BMKG: Kecepatan Informasi Bencana Lebih Penting Ketimbang Akurasi

Apabila peringatan dini diinformasikan setelah menit ke-50 karena menunggu akurasi, tsunami tentu sudah melanda lebih dulu pantai-pantai terdekat.

oleh Liputan6.com diperbarui 04 Agu 2019, 10:07 WIB
Ilustrasi Gempa Bumi (iStockphoto)

Liputan6.com, Jakarta - Kepala Bidang Mitigasi Gempa Bumi dan Tsunami Badan Meteorologi Klimatologi dan Geofisika (BMKG) Daryono mengatakan, kecepatan informasi bencana harus lebih diutamakan seperti dalam memberikan peringatan dini tsunami, dibandingkan akurasi.

"Kecepatan dan akurasi adalah dua hal yang tidak selalu memungkinkan terpenuhi dalam waktu yang bersamaan," kata Daryono, Minggu (4/8/2019).

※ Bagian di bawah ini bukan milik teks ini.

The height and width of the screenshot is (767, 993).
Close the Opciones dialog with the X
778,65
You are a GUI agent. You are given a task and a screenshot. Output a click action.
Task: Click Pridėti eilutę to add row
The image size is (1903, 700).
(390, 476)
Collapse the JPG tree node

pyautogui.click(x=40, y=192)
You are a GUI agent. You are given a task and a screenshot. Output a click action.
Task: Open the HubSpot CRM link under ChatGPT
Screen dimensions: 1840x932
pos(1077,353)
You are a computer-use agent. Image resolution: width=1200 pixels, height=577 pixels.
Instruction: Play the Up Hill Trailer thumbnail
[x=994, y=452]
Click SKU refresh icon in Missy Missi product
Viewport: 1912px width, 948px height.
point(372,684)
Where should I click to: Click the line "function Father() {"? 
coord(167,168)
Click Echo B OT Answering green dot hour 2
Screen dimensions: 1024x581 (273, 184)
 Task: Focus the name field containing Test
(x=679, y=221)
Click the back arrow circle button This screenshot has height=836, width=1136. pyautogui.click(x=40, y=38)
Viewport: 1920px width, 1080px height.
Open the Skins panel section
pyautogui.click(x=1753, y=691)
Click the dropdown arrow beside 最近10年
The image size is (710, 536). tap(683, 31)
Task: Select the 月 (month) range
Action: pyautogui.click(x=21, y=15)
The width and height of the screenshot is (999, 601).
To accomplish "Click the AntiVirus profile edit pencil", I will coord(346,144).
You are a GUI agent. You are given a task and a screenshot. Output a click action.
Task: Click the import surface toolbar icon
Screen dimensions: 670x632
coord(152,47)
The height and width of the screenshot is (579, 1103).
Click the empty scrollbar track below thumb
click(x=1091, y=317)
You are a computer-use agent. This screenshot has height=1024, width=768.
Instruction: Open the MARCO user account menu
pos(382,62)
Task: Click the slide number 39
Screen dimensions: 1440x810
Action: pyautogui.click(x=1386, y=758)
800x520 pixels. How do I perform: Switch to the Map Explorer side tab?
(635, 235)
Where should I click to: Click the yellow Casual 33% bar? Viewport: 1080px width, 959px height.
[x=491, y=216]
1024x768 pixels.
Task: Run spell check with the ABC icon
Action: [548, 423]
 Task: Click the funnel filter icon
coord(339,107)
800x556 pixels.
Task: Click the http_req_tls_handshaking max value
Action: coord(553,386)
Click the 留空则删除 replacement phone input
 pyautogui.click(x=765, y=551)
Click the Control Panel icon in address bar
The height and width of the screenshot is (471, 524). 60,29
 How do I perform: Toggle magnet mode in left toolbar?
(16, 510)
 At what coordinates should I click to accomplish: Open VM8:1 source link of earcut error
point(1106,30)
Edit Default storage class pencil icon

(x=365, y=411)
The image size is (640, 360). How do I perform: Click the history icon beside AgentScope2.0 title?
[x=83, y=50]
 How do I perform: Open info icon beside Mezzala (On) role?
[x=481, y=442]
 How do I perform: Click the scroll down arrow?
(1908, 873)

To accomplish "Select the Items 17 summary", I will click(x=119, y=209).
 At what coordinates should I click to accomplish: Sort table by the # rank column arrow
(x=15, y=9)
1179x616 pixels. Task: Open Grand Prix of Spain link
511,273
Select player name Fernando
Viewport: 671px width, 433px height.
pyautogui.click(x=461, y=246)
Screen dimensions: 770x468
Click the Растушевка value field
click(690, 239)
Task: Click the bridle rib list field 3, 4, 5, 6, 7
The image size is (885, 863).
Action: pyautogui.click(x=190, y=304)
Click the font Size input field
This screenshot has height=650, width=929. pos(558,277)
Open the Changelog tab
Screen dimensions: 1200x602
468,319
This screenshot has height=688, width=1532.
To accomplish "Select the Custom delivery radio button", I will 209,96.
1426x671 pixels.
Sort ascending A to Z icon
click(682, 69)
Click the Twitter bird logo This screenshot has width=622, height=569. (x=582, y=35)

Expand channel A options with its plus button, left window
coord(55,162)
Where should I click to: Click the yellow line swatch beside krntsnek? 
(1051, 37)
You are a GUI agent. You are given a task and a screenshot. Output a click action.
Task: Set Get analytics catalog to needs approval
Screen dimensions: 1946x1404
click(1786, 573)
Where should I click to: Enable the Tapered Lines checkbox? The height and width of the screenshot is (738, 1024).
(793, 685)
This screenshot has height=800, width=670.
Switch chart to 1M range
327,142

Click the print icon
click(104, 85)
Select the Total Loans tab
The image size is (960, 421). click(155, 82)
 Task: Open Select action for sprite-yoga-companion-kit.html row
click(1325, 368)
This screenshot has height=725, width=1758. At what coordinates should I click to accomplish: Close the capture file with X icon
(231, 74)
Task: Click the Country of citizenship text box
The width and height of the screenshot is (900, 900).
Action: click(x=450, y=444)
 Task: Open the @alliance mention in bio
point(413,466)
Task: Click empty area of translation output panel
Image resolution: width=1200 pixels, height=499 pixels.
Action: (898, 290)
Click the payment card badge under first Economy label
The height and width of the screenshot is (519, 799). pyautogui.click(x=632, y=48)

Gempa tektonik berpotensi tsunami yang terjadi di wilayah Samudera Hindia selatan Banten, Jumat 2 Agustus malam lalu, BMKG awalnya menginfokan berkekuatan magnitudo 7,4 berkedalaman 10 km. BMKG kemudian memutakhirkan menjadi magnitudo 6,9 dengan kedalaman 48 km.

"Dari kasus Gempa Tohoku pada tahun 2011 yang lalu, Japan Meteorogical Agency (JMA) yang merupakan BMKG-nya Jepang, dalam waktu tiga menit langsung menyampaikan informasi kejadian gempa dengan Magnitudo 7,9 dan peringatan dini tsunami dengan ketinggian 6 meter," kata Daryono.

Dilansir Antara, pada menit ke-3 masih sebagian kecil sinyal-sinyal lindu tertangkap oleh jaringan sensor gempa JMA, yang baru mampu memberikan perhitungan magnitudo mencapai 7,9 beserta potensi kejadian tsunami.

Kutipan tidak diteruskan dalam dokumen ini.